A small measure of both methods: glibc (for x86-64) don't use fsin instruction (since SSE/SSE2 is the default means to use floating point):
; testfp.asm
bits 64
default rel
section .text
; Since SSE don't have any 'transcendental' instructions we can use
; fp87 fsin, but the argument comes from XMM0 and the result is XMM0 as well.
; Using red zone here.
global sin_
sin_:
movsd [rsp-8],xmm0
fld qword [rsp-8]
fsin
fstp qword [rsp-8]
movsd xmm0,[rsp-8]
ret
And the test code:
// test.c
#include <stdio.h>
#include <inttypes.h>
#include <math.h>
#include "cycle_counting.h"
extern double sin_( double );
int main( void )
{
double a, s1, s2;
counter_T c1, c2;
unsigned int i;
i = 0;
c1 = c2 = 0;
for ( a = 0.0; a < 2.0 * M_PI; a += M_PI / 180.0, i++ ) // dregrees to radians.
{
counter_T ctmp;
ctmp = BEGIN_TSC();
s1 = sin( a ); // glibc sin() function.
ctmp = END_TSC( ctmp );
c1 += ctmp;
ctmp = BEGIN_TSC();
s2 = sin_( a ); // our function.
ctmp = END_TSC( ctmp );
c2 += ctmp;
// this is here 'cause without this the compiler will get rid of sin() call
// since it is an 'intrinsic' and the result isn't used, otherwise.
printf( "%g, %g\n", s1, s2 );
}
c1 /= i;
c2 /= i;
printf( "glibc sin(): %" PRIu64 " cycles.\n"
"sin_(): %" PRIu64 " cycles.\n",
c1, c2 );
}
BEGIN_TSC() and END_TSC() gets the timestamp counter, serializing the processor.
Sometimes sin_() is faster, but not always.
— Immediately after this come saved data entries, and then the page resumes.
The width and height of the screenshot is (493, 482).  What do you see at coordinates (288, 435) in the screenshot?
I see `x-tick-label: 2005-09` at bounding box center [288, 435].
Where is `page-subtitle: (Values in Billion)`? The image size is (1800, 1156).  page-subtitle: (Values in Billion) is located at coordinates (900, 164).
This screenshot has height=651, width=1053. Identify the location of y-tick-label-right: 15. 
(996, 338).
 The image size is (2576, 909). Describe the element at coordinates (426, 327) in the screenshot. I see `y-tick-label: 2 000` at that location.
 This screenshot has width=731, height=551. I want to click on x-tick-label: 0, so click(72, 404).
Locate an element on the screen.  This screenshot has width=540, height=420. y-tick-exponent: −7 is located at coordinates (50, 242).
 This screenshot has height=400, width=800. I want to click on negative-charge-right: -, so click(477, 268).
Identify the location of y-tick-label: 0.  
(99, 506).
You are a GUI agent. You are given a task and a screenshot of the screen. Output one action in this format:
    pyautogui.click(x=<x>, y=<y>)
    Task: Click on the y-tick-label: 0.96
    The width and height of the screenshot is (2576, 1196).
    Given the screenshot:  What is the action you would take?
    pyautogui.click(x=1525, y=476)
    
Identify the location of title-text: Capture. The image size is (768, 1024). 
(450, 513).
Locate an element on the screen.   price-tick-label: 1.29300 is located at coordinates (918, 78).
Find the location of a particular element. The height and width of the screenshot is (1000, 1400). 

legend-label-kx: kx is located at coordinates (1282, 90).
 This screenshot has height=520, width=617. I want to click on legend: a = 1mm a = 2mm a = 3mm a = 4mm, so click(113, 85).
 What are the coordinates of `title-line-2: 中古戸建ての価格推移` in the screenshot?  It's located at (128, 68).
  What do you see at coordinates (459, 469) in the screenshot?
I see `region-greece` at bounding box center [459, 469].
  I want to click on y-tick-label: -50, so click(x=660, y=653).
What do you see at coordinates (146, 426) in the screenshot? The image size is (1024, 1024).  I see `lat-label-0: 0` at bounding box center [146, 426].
Here's two results:
$ nasm -felf64 -o testfp.o testfp.asm
$ cc -O2 -ffast-math -c -o test.o test.c
$ cc -s -o test test.o testfp.o -lm
$ ./test
...
glibc sin(): 145 cycles.
sin_(): 102 cycles.
...
$ ./test
...
glibc sin(): 174 cycles.
sin_(): 210 cycles.
First case, sin_() is 29,6% faster than sin(). Second case, sin() is 17% faster than sin_().
So, to use fp87 instructions isn't a garantee of performance from hardware assisted complex functions.